The book has an array of strong points. It tells a compelling narrative through the lens of midwives like Gina, a grandmother midwife, who spent 30 days in jail after illegally attending a traumatic birth in the middle of a blizzard. Birthing a Movement forcefully demonstrates how scholar-activism can advance the field through an absorbing narrative that is grounded in the experiences of activists themselves. At one point, Cramer relates her own traumatic birth story in a remarkable example of how qualitative and interpretivist ideologies can best integrate researcher positionality. The book is an excellent example for researchers who are invested in feminist ethnographies and conducting holistic studies that fully integrate activist narratives. Finally, the book comes at a crucial moment, when reproductive care in hospital settings has taken a hyper-medicalized turn due to the exigencies of the pandemic, and pregnant people have been forced to labor alone, in masks, and in settings that place them at greater risk of a COVID-19 infection.
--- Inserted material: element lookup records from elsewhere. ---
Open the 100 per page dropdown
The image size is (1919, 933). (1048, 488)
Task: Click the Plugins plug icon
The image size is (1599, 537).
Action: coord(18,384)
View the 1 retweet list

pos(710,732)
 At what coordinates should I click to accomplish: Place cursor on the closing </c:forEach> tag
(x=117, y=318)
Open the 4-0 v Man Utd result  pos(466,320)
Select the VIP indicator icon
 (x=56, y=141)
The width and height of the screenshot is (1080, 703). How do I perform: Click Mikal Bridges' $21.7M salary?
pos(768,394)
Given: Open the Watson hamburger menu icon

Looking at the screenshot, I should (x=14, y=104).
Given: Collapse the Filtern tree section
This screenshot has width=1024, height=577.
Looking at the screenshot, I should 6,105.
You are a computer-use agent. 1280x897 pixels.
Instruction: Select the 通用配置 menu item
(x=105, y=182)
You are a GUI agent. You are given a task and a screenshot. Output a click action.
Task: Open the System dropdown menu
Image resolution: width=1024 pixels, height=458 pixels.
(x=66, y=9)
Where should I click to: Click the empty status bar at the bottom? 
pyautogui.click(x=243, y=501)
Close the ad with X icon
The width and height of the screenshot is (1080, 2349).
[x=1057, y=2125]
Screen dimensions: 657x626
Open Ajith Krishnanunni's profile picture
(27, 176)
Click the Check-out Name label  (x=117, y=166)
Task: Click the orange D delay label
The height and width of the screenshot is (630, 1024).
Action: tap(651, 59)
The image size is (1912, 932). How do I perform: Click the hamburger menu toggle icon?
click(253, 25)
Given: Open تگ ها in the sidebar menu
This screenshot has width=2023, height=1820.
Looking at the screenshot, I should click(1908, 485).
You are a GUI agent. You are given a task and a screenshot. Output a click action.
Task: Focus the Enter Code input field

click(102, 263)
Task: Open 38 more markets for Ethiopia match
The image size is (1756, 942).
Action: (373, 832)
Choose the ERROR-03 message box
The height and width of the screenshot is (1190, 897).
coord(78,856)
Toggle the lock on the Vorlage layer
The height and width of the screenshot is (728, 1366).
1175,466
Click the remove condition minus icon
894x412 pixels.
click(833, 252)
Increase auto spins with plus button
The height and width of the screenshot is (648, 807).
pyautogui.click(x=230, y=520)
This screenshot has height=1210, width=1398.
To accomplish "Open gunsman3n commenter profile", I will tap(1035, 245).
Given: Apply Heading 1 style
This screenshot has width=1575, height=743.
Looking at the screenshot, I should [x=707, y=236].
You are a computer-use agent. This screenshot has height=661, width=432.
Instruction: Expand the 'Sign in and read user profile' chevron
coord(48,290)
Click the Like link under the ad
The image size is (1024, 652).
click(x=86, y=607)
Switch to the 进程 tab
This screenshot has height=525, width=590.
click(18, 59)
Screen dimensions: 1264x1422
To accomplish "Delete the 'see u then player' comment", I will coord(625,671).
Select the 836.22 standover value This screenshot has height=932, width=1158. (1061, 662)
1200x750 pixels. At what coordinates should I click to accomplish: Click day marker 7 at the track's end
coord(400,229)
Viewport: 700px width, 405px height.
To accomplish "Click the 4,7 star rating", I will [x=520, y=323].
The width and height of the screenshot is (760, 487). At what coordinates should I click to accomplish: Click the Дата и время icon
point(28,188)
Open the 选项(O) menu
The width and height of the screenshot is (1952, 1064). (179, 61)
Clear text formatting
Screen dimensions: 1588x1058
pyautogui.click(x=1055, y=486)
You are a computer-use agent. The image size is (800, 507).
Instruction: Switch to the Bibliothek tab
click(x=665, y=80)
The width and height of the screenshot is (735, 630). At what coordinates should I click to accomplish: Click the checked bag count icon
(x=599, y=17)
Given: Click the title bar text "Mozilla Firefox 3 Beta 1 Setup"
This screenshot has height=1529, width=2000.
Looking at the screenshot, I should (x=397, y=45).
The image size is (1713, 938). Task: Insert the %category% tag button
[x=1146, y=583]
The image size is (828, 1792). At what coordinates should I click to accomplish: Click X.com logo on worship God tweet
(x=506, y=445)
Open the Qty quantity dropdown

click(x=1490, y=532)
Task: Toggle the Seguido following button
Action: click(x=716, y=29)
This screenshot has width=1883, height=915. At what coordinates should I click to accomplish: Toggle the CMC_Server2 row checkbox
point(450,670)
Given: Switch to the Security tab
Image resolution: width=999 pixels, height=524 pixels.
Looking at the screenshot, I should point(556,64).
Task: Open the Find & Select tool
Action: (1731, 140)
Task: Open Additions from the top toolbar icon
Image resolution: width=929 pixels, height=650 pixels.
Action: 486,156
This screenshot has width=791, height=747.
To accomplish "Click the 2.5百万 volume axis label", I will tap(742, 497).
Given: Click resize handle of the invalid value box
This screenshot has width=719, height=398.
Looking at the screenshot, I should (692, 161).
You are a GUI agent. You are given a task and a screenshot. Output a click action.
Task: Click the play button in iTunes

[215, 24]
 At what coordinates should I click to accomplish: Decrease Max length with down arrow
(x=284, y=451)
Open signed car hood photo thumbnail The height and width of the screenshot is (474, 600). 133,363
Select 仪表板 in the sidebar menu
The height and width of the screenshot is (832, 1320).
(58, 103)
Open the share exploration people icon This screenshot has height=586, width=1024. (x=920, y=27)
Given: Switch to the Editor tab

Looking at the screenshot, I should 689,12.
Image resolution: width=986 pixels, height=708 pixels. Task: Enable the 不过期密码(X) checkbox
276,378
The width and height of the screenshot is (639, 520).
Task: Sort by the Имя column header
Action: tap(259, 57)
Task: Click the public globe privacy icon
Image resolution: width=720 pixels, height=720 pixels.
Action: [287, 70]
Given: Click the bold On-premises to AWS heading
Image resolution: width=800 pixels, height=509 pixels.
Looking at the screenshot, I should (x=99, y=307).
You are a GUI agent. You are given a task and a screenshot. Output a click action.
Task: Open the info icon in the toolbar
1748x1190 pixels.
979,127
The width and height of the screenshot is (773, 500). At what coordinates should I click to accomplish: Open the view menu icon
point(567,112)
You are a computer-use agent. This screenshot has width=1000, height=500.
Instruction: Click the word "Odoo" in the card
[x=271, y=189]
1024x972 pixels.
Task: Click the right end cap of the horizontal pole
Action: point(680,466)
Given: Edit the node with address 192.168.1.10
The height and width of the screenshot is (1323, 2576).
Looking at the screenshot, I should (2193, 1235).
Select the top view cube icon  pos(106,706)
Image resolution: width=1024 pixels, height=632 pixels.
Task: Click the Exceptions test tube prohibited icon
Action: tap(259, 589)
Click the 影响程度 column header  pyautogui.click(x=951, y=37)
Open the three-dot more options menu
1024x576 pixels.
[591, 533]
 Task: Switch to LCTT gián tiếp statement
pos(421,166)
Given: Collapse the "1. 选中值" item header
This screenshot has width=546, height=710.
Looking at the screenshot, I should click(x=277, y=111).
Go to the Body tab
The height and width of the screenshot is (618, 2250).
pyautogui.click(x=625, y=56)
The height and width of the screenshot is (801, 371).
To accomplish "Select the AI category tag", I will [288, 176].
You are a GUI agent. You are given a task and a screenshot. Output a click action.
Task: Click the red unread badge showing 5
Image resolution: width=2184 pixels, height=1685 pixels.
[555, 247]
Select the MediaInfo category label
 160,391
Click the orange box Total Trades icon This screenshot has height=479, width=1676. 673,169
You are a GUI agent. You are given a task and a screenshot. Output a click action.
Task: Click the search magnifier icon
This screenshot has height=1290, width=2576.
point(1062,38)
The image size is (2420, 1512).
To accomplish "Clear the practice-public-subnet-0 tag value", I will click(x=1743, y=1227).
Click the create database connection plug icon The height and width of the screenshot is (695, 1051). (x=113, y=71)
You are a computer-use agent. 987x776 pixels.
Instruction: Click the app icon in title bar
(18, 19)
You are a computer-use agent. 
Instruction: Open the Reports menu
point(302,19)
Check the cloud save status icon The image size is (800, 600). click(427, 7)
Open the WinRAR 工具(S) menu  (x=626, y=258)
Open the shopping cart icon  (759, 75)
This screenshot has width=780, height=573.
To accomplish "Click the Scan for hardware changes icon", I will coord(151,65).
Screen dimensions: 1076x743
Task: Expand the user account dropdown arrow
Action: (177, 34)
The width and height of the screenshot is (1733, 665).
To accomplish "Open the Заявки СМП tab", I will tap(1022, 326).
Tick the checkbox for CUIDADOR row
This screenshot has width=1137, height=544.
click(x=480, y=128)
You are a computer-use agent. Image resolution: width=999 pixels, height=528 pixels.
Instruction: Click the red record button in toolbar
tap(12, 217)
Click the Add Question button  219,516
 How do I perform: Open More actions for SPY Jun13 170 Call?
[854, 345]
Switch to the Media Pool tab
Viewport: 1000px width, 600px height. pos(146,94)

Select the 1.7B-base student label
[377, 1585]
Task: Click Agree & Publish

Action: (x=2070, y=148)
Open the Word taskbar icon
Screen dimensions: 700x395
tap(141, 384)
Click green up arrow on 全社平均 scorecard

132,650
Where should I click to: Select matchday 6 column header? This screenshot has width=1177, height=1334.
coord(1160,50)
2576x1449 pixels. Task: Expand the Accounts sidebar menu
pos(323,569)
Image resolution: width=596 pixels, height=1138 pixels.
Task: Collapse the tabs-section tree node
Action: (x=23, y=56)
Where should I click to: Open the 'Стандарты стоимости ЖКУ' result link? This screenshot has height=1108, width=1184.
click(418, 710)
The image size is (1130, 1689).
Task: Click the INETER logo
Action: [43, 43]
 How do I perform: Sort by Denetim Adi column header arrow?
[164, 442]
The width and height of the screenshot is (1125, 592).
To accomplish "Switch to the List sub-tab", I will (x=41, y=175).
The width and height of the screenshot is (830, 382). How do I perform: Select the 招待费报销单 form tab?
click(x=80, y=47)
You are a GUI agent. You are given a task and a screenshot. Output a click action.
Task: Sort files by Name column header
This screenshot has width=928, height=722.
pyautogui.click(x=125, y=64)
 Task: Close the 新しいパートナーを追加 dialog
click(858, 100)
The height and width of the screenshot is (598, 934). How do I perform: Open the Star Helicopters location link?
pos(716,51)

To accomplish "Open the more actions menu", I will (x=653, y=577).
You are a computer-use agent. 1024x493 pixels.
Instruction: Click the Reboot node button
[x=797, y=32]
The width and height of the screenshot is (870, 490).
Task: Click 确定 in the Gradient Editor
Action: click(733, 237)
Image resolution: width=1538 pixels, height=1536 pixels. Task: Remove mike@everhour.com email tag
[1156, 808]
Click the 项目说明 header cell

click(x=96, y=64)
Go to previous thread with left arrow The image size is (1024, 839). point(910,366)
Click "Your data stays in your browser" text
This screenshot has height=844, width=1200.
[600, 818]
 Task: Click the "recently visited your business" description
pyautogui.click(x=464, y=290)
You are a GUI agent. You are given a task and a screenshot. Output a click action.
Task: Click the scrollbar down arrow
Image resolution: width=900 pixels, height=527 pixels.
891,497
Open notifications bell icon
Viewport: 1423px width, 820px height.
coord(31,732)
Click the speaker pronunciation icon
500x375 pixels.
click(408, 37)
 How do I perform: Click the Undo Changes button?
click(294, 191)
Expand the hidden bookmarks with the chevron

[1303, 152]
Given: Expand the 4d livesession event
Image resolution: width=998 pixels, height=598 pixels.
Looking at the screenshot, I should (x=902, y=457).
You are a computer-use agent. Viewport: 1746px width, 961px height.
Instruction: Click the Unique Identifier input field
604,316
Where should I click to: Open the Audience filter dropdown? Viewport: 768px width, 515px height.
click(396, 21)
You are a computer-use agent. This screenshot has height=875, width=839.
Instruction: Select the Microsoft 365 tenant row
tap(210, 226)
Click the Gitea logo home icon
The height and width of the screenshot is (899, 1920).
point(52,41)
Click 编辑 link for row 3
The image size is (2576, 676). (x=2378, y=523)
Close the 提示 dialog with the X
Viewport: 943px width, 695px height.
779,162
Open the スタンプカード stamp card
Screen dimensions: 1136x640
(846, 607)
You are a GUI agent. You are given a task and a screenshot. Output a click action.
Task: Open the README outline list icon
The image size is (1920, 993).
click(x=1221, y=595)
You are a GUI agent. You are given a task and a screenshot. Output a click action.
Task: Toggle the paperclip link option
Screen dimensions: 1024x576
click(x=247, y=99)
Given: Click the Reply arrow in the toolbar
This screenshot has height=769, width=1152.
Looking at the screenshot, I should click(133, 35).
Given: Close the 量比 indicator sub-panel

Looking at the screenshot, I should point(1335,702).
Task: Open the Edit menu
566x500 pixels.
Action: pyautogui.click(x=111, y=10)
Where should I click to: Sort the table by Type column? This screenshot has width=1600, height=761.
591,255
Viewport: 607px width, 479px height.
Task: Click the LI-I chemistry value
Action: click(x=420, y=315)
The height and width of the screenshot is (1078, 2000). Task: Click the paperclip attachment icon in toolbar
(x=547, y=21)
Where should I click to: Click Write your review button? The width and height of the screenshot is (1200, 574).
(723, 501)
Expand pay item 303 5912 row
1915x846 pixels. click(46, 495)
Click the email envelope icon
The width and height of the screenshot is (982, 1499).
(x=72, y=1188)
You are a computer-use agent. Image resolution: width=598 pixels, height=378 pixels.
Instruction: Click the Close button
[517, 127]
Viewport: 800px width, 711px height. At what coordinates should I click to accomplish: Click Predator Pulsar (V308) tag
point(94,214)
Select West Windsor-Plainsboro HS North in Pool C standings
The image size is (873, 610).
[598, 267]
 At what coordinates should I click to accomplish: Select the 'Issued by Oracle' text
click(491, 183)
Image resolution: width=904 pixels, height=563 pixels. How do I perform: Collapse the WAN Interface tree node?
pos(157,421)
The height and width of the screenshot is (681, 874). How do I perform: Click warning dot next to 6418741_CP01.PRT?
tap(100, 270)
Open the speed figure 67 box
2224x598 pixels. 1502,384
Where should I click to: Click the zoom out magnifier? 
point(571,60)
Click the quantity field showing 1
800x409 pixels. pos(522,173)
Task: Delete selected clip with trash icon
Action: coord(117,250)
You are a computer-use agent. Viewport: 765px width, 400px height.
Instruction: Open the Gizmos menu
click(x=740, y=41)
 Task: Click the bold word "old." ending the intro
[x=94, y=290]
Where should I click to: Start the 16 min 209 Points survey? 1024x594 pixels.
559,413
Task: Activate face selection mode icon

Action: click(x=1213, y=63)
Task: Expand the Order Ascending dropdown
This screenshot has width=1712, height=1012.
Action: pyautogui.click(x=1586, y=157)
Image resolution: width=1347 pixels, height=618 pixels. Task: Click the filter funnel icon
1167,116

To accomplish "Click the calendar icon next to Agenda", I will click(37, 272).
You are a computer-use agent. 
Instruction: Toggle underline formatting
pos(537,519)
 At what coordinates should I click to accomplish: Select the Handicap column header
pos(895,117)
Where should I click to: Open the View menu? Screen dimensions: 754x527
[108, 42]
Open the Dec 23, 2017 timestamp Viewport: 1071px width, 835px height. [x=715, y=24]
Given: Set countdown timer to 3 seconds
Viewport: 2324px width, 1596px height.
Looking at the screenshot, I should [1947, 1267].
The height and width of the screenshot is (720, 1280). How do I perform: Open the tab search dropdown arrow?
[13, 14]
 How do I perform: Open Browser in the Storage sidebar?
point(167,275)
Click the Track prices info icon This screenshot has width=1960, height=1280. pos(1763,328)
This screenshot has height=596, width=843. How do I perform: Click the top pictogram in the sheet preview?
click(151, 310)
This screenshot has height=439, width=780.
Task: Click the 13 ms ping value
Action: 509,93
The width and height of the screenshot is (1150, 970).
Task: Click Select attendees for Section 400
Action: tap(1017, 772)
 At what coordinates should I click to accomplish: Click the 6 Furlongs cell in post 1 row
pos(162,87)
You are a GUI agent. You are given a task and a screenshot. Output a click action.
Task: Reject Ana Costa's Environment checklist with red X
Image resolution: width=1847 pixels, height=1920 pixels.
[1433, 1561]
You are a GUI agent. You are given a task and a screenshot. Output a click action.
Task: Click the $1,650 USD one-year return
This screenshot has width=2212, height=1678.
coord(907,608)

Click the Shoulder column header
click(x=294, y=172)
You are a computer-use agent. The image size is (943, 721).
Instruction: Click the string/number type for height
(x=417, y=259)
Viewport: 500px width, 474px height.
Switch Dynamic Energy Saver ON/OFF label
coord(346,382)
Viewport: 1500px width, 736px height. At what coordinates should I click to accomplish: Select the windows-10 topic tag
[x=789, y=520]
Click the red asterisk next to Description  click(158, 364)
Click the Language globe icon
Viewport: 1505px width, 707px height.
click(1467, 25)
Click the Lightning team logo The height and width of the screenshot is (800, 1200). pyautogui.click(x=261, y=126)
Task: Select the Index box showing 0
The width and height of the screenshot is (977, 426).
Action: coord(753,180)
Cramer's story of the formation of the midwifery movement in the United States imagines alternative possibilities, where birth and labor are empowering experiences with reduced maternal and infant mortality rates.
Birthing a Movement is such a rich and well-written narrative, that it is difficult to find criticism. Yet, with midwives at the center of the story, it was not always clear what communities have benefited the most from the midwifery renaissance that has taken hold of the United States since the 1970s. That is, the book sometimes left the reader wanting to know more about those who use and seek to use the services offered by midwives in today's world. The book does touch upon this at various points, particularly at the beginning of Chapter 6, where Cramer describes critiques of “capitalism, colonialism, and imperialism” (Cramer, 2021, p. 170) at a BirthKeepers Summit. This meeting of midwives very consciously highlighted the contributions of women of color, indigenous midwives, and the queer and trans communities (which frequently prefer midwifery because of previous experience of medical racism, homophobia, and transphobia). But this is perhaps indicative of ways in which research on this topic might expand in the future rather than a systemic flaw with the book. Birthing a Movement will be of interest to any sociolegal scholar interested in law and social movements, legal pluralism, legal mobilization, legal consciousness, and the contradictions of legal implementation. It will also be of interest to undergraduate students and anyone curious about the politics of reproductive justice—and how much more there is left to do before justice can be achieved.